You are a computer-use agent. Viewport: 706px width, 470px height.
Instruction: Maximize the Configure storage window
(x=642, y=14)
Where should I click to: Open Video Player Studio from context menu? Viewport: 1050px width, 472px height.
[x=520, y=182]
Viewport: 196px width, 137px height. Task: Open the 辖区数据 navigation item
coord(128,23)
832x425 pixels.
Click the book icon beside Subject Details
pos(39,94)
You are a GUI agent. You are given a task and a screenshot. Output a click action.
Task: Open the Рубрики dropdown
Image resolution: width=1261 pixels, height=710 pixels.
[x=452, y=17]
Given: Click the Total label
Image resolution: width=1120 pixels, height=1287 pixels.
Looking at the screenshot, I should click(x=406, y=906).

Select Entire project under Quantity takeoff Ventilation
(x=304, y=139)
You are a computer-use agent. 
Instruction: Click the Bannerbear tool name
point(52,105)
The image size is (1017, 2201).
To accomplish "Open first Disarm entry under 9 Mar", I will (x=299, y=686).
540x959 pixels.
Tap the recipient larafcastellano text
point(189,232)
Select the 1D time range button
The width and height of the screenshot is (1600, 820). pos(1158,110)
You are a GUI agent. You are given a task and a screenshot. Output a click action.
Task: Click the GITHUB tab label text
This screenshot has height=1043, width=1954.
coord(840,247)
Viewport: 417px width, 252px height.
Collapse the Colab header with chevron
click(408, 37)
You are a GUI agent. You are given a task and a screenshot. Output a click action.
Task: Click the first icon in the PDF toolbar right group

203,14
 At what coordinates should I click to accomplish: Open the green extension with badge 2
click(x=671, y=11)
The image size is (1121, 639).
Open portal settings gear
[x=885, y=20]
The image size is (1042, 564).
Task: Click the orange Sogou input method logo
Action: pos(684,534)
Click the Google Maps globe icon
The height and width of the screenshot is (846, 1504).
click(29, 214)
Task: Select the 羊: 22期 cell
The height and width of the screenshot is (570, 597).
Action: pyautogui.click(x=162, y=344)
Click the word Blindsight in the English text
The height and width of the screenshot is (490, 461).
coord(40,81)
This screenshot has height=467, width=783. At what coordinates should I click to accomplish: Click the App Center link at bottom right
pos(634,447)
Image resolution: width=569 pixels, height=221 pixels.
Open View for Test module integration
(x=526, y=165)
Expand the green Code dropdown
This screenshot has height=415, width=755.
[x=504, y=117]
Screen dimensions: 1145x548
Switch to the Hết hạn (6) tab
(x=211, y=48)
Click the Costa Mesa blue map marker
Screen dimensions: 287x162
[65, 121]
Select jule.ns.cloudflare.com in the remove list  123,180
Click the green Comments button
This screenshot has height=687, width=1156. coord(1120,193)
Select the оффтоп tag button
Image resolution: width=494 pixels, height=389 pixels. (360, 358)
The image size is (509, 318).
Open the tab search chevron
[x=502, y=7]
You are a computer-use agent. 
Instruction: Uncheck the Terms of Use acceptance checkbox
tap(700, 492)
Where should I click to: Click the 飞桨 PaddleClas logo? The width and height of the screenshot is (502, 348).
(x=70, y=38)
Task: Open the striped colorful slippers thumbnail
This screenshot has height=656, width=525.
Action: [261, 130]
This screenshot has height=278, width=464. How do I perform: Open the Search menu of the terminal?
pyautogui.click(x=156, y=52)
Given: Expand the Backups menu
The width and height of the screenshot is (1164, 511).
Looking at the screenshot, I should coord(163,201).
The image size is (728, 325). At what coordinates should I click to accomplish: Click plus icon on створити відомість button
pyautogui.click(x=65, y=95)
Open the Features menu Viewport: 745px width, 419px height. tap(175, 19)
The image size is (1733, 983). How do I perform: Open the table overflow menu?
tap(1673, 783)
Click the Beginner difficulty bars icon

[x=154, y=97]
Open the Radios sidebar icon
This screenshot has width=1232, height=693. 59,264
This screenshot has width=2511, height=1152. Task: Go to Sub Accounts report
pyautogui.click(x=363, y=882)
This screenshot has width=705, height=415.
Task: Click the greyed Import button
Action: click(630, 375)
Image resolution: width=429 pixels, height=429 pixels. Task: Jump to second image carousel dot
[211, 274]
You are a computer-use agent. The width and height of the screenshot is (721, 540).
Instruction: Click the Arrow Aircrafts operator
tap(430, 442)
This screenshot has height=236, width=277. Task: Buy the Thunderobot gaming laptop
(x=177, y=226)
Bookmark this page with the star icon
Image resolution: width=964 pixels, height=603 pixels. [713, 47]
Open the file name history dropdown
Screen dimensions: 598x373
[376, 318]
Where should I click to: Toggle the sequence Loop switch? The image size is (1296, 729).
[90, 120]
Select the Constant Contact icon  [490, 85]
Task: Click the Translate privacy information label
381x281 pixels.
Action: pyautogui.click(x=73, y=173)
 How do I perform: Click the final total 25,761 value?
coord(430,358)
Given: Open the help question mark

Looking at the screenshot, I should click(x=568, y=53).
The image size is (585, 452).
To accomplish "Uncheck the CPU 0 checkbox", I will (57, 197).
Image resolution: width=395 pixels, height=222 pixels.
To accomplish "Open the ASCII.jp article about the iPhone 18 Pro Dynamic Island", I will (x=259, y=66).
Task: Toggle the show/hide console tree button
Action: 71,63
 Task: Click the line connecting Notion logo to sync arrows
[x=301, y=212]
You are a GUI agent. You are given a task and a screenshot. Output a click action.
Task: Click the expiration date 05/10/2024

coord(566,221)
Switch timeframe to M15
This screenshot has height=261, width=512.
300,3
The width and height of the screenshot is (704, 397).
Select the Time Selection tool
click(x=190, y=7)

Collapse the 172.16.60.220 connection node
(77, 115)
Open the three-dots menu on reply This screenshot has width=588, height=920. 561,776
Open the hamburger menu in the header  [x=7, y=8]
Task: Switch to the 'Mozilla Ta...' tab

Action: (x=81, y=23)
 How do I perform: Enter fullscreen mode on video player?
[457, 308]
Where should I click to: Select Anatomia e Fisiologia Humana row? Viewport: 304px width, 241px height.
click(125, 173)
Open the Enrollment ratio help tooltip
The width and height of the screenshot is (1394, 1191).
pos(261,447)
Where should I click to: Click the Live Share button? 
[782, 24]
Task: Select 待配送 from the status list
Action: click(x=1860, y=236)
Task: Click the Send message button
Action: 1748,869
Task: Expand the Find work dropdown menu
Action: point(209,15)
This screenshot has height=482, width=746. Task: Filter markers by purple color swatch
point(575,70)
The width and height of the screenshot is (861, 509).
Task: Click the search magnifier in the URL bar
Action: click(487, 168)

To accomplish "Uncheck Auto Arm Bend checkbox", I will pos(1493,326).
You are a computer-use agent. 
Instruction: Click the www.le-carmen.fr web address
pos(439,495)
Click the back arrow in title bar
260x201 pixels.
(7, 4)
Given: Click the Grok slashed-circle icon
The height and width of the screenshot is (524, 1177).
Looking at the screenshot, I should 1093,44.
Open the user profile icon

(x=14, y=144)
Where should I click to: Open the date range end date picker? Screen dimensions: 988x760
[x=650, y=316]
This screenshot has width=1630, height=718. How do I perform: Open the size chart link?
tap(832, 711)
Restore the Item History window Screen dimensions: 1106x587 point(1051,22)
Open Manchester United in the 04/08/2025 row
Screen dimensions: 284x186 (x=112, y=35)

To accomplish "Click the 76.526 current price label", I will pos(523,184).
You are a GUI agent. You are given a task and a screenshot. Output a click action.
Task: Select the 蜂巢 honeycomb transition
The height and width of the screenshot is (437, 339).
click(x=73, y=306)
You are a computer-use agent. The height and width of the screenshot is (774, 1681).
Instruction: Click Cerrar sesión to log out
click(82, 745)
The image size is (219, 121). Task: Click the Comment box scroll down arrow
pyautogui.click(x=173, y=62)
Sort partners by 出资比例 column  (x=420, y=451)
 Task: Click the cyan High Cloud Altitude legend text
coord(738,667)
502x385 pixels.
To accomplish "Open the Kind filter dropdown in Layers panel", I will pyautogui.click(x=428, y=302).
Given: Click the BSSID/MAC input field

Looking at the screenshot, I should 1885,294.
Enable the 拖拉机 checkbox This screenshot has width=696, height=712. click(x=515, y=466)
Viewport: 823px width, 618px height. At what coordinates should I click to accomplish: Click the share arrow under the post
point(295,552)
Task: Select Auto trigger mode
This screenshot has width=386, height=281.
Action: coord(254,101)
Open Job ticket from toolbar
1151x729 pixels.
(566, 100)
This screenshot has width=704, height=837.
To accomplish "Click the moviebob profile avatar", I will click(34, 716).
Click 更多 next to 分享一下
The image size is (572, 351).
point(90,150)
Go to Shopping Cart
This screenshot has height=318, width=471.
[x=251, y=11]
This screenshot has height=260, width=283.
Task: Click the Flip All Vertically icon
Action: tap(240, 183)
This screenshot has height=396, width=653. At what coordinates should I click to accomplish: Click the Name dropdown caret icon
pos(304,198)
================
[What is being asked]:
Gather each line above that contains the string "point", and copy every one of them in full.

[Answer to this problem]:
point(52,105)
point(189,232)
Action: point(209,15)
point(575,70)
Restore the Item History window Screen dimensions: 1106x587 point(1051,22)
point(295,552)
point(90,150)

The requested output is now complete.